• Reading text:
Writer and psychiatrist Chaya Bhuvaneswar on Yale, and mining the past
During a recent campus talk Chaya Bhuvaneswar ’93 B.A. said she would like to see more writers like herself who inhabit complementary, but distinct, professional and creative worlds. She mentioned as examples a friend who is both a doula and a poet, and Monique Truong ’90 B.A., the Vietnamese American author of “The Book of Salt” and “Bitter in the Mouth,” who attended Columbia Law School.
Bhuvaneswar is both a doctor (a psychiatrist) and award-winning writer. The alumna gave a talk on “Mining Your Life for Fiction” as part of the recent Yale Writers Workshop, a summer program that helps aspiring writers hone their craft.

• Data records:
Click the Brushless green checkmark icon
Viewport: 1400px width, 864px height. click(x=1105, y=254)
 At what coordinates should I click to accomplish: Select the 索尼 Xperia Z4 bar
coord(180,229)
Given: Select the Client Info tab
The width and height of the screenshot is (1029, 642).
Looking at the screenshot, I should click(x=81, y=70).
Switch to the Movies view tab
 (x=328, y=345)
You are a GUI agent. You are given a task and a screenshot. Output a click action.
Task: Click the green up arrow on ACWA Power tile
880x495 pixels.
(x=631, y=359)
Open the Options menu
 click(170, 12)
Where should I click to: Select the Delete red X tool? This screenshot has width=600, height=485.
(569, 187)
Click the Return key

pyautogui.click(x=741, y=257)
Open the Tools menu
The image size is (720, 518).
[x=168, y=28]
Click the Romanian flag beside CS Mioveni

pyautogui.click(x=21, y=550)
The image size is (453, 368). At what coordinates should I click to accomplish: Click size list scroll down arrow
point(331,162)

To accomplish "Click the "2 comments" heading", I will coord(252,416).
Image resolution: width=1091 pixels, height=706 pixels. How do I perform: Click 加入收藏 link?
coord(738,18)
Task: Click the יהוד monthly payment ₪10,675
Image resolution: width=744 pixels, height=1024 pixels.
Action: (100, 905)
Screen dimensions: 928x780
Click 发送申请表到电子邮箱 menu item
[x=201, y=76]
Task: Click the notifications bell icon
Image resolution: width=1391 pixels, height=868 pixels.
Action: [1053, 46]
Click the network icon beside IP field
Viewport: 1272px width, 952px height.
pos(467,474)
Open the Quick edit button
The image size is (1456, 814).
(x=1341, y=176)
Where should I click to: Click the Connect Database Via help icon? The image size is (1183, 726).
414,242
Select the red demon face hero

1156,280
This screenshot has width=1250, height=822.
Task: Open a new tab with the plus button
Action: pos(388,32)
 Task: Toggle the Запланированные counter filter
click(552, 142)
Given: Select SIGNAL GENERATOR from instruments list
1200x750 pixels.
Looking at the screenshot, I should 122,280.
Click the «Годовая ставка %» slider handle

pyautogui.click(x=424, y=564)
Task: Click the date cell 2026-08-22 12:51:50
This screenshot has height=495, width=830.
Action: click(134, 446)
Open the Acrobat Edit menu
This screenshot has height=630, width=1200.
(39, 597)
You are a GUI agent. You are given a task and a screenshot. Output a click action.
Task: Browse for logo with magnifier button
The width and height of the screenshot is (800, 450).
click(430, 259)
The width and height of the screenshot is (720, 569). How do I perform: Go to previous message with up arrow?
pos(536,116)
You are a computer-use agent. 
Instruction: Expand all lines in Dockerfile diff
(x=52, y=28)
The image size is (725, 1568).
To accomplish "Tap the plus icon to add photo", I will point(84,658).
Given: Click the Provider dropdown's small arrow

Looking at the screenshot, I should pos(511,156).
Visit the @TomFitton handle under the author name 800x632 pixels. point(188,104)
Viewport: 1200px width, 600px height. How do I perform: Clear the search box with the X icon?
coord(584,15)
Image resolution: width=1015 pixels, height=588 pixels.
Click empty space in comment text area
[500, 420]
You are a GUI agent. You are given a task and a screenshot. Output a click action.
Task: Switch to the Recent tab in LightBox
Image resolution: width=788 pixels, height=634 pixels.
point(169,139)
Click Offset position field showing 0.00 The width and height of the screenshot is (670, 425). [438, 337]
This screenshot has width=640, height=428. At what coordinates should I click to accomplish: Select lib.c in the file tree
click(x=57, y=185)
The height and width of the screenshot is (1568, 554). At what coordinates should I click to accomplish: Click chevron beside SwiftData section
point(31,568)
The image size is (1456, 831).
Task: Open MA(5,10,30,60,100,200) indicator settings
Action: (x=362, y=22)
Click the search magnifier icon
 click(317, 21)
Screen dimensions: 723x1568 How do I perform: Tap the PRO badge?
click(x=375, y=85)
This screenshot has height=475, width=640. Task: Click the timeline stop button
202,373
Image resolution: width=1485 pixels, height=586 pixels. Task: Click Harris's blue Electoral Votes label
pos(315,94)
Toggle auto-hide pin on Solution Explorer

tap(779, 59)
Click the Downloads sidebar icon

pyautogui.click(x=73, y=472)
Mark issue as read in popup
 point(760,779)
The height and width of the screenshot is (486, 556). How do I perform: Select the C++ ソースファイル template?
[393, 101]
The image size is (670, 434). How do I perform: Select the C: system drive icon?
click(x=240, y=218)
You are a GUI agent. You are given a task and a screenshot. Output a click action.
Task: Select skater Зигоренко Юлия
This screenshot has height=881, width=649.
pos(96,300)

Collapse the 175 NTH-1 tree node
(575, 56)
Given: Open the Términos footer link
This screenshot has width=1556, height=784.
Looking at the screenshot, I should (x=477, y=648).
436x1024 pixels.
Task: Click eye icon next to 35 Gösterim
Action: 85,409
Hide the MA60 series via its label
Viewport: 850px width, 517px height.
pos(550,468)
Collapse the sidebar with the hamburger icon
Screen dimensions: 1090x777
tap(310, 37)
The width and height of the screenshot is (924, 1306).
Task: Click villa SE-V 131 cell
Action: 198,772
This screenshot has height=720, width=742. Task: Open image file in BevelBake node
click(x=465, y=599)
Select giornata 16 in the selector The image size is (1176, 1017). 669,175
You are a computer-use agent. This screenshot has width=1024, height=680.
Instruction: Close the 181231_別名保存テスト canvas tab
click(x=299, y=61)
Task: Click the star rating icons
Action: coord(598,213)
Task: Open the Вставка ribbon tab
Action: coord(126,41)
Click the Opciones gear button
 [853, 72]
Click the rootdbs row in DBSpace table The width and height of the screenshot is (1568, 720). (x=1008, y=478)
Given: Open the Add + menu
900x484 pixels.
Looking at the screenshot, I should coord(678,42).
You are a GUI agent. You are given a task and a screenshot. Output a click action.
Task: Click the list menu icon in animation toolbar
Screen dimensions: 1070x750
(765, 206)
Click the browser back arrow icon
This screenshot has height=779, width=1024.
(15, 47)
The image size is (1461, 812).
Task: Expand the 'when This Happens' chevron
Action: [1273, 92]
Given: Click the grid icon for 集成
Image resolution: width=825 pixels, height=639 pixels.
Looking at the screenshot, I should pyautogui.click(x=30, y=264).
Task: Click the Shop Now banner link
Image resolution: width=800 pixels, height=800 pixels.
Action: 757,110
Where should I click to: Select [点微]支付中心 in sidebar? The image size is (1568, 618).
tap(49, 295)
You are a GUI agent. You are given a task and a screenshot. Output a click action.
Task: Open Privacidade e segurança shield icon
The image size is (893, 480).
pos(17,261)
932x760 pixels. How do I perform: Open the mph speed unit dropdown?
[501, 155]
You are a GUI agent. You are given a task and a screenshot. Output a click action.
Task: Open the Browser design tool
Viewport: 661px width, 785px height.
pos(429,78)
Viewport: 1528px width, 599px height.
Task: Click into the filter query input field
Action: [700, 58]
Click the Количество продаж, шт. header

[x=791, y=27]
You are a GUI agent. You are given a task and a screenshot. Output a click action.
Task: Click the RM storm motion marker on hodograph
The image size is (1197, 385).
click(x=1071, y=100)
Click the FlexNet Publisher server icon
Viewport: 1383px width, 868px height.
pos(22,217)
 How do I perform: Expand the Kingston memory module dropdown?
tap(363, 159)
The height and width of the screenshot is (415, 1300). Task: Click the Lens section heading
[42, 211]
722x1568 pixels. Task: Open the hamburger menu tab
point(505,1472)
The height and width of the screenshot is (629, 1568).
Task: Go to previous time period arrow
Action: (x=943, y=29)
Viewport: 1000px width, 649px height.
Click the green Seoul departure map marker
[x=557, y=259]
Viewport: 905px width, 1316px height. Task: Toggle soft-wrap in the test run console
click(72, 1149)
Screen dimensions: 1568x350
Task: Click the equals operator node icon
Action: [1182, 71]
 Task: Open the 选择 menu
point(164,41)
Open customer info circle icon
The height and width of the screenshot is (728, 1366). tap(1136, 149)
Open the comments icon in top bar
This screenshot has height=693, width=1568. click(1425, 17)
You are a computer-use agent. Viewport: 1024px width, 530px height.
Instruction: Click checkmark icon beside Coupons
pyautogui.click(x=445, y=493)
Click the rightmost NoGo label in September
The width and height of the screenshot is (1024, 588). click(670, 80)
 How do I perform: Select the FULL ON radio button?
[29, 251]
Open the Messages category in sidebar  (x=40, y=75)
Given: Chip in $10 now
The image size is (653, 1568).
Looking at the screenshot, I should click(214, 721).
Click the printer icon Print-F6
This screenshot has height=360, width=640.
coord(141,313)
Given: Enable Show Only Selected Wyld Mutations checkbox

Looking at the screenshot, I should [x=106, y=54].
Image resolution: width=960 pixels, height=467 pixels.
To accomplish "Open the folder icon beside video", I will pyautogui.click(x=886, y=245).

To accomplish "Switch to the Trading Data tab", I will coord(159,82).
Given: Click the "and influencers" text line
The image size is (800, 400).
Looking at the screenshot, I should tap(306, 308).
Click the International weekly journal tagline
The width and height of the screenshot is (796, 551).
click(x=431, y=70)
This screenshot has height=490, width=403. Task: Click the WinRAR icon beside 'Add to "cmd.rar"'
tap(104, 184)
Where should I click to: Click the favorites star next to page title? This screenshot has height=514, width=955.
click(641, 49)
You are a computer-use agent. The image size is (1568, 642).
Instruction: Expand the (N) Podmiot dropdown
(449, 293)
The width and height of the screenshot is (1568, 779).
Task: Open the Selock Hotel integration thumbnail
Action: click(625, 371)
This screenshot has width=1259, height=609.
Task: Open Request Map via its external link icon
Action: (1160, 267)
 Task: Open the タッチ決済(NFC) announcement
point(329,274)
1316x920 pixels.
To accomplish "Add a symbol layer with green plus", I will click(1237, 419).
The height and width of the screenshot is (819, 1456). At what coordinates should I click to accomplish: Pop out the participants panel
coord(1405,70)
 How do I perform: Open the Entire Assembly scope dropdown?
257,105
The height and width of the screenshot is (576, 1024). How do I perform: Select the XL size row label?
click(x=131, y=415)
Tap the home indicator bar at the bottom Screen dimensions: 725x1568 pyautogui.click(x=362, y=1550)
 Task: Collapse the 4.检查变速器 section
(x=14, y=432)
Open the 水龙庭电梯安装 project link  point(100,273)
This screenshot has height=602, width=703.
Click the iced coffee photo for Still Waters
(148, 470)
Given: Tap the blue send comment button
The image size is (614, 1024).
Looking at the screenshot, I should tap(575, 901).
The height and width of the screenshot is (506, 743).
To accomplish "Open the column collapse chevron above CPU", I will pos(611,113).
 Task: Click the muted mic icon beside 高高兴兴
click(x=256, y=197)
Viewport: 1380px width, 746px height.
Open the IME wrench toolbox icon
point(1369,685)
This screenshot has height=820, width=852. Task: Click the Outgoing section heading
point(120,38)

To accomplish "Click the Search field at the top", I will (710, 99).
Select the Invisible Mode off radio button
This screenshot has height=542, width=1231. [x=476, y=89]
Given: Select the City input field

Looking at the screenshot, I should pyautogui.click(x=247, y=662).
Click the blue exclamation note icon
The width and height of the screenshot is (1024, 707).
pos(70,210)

• Your objective: Retype the article above about Chaya Bhuvaneswar in full, keeping every word and punctuation mark unchanged.

• Exercise output:
Writer and psychiatrist Chaya Bhuvaneswar on Yale, and mining the past
During a recent campus talk Chaya Bhuvaneswar ’93 B.A. said she would like to see more writers like herself who inhabit complementary, but distinct, professional and creative worlds. She mentioned as examples a friend who is both a doula and a poet, and Monique Truong ’90 B.A., the Vietnamese American author of “The Book of Salt” and “Bitter in the Mouth,” who attended Columbia Law School.
Bhuvaneswar is both a doctor (a psychiatrist) and award-winning writer. The alumna gave a talk on “Mining Your Life for Fiction” as part of the recent Yale Writers Workshop, a summer program that helps aspiring writers hone their craft.